# Listing for locating words and elements
•••••

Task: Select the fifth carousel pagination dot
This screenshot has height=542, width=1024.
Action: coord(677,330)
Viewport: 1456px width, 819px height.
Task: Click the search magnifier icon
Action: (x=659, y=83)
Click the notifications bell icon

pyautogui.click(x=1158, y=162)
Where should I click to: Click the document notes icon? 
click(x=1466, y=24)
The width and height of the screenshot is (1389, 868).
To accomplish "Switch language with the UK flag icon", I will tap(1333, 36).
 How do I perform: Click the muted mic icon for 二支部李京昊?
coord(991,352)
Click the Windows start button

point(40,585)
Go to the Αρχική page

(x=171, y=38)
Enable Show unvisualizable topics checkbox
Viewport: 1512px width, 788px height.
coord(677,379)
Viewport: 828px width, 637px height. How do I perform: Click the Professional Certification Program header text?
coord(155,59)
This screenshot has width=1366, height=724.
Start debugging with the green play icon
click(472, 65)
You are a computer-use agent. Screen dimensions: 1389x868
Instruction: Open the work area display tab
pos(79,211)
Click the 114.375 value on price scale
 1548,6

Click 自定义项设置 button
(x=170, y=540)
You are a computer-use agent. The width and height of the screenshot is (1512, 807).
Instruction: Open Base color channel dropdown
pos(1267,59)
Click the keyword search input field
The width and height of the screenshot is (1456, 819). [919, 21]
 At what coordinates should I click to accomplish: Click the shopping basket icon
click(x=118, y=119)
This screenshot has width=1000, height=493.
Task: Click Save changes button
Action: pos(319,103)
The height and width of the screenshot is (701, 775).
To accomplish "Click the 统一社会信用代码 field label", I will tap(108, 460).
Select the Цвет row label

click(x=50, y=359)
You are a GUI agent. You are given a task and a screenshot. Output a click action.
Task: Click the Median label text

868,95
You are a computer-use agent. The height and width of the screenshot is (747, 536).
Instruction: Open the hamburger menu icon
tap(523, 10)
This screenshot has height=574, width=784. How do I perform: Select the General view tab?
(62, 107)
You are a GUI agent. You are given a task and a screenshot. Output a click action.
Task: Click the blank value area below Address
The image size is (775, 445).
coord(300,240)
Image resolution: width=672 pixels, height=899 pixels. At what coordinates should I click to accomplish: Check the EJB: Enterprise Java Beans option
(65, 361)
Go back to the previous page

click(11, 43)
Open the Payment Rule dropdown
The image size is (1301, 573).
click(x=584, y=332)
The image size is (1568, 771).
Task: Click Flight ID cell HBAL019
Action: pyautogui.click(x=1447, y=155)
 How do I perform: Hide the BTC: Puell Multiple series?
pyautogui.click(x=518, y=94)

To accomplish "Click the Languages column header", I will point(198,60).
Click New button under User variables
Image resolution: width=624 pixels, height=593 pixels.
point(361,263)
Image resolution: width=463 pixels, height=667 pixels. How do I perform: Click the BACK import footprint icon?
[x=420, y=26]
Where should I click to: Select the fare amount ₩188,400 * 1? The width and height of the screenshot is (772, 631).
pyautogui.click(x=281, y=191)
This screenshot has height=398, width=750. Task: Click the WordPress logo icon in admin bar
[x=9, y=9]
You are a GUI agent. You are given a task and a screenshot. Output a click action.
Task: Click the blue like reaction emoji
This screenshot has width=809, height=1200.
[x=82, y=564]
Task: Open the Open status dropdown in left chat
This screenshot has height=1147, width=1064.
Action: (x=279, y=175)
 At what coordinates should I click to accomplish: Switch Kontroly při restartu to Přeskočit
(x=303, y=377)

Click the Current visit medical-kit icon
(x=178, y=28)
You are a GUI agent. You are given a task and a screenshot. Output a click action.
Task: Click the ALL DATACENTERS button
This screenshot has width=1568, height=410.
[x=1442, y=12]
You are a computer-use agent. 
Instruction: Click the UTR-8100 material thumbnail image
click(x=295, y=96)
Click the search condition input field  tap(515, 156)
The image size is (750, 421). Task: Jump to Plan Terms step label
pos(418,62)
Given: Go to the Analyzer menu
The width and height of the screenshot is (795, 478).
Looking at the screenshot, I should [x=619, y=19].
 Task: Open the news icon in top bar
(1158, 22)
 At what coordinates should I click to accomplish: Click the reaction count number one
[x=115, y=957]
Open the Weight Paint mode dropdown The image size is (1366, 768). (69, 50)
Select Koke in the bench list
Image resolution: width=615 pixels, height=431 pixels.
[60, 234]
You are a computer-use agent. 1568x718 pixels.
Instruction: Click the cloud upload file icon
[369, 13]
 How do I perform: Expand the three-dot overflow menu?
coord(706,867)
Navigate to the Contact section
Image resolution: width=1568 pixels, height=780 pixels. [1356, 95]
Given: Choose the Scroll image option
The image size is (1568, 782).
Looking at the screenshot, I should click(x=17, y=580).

•••••

# Instructions to follow
Copy the listing above from the line with "How do I perform: Expand" up to and including the line with "Image resolution: width=1568", keeping each request. Offset every number in the answers, including both coordinates and dimensions, by 107.

# The solution
 How do I perform: Expand the three-dot overflow menu?
coord(813,974)
Navigate to the Contact section
Image resolution: width=1675 pixels, height=887 pixels. [1463, 202]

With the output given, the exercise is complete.